El amor que se queda: brasas, no fuego
Cuando baja la tormenta, si queda algo, se llama apego. La oxitocina y la vasopresina ahora sostienen lo que antes encendía. Es un amor que ya no quema, pero abriga. Y ahí entra lo social: La idea de pareja, de exclusividad, de «para siempre» no es química: es historia. Una invención moderna. Una construcción que cambia con los tiempos y con los cuerpos.
¿Y de dónde viene todo esto?
De muchas partes.
- Viene del cuerpo, que busca placer.
- Viene del alma, que busca sentido.
- Viene del pasado, que empuja.
- Viene de los cuentos que nos contaron, y que aún creemos sin darnos cuenta.
Porque sí: el amor tiene explicación. Pero también tiene misterio. Y en ese cruce entre ciencia y símbolo, entre hormonas y promesas, vive el deseo que todo lo mueve.

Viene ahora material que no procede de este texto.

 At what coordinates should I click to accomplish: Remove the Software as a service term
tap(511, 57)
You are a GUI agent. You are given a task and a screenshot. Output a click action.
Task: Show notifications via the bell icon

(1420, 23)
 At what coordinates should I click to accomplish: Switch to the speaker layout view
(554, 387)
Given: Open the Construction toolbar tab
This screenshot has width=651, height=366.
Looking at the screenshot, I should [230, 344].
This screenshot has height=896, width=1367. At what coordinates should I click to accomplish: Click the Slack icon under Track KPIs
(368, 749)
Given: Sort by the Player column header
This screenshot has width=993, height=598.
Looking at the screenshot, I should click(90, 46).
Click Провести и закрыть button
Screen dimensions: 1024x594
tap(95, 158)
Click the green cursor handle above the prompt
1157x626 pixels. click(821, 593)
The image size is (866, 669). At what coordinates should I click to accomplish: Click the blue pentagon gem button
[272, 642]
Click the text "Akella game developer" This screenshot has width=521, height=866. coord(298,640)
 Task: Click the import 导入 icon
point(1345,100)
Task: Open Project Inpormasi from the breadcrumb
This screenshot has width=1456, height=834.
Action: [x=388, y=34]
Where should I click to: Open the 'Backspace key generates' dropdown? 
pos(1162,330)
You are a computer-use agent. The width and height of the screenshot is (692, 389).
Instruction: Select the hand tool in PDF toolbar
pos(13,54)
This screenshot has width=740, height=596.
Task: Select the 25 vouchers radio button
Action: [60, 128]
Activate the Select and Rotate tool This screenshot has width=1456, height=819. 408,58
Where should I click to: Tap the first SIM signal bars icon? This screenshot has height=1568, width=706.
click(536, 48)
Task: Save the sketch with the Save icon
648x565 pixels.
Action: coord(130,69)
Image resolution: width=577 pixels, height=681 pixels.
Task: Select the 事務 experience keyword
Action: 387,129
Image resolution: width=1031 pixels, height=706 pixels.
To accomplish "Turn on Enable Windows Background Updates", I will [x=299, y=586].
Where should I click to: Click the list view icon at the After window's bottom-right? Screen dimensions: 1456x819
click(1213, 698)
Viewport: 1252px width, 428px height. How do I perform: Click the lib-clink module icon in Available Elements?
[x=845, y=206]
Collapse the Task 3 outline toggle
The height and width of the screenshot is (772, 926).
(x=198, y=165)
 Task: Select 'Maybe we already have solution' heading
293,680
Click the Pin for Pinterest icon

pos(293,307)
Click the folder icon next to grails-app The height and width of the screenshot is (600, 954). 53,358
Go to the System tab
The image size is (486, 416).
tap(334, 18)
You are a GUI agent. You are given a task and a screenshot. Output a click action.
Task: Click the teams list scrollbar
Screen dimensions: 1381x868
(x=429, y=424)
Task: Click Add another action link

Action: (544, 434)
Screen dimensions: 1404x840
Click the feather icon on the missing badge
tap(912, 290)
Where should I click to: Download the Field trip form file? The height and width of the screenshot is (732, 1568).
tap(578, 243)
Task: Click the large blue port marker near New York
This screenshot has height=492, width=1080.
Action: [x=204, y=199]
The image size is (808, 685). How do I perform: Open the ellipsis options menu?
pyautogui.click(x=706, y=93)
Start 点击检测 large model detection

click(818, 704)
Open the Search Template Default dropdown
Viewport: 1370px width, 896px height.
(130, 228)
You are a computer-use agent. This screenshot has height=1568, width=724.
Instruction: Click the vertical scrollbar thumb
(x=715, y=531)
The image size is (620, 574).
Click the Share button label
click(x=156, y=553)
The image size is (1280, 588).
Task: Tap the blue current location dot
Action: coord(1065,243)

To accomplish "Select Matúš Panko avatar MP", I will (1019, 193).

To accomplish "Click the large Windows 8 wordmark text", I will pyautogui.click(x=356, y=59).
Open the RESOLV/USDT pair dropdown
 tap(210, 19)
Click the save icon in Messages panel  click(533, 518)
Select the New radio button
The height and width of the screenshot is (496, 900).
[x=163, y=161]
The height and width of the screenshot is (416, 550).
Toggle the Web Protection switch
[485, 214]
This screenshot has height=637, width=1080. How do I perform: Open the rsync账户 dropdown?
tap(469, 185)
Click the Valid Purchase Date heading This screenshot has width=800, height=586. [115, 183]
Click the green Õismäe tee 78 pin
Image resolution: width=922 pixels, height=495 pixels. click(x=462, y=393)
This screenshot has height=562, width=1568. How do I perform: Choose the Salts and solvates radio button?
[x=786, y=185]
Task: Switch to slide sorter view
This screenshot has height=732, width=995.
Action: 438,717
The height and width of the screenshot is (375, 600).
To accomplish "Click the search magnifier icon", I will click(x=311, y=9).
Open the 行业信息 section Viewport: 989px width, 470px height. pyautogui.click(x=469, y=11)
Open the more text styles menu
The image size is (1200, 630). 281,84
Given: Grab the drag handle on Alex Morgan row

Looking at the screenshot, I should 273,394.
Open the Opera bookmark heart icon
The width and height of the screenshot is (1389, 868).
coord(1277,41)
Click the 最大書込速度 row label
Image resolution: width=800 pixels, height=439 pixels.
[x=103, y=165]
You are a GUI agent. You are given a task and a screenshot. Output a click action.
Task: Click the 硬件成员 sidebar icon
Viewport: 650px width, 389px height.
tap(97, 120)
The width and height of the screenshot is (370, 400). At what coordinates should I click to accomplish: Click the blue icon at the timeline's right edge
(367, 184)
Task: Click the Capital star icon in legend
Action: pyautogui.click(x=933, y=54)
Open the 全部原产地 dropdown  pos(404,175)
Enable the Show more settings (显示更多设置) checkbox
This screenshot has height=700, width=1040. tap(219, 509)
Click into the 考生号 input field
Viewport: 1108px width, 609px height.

Epílogo: Lo que la ciencia no mide
El bioquímico —ese que conocía el nombre de cada molécula, pero no sabía decir “te extraño” sin temblar— admitía en voz baja que la química explica, pero no alcanza. Podía trazar gráficos de dopamina, describir el ciclo de la oxitocina, predecir cuánto dura el fuego en el cerebro. Pero no sabía por qué un perfume nos parte el alma, por qué un adiós puede doler más que una herida, ni cómo un abrazo puede curar el cansancio de un año entero.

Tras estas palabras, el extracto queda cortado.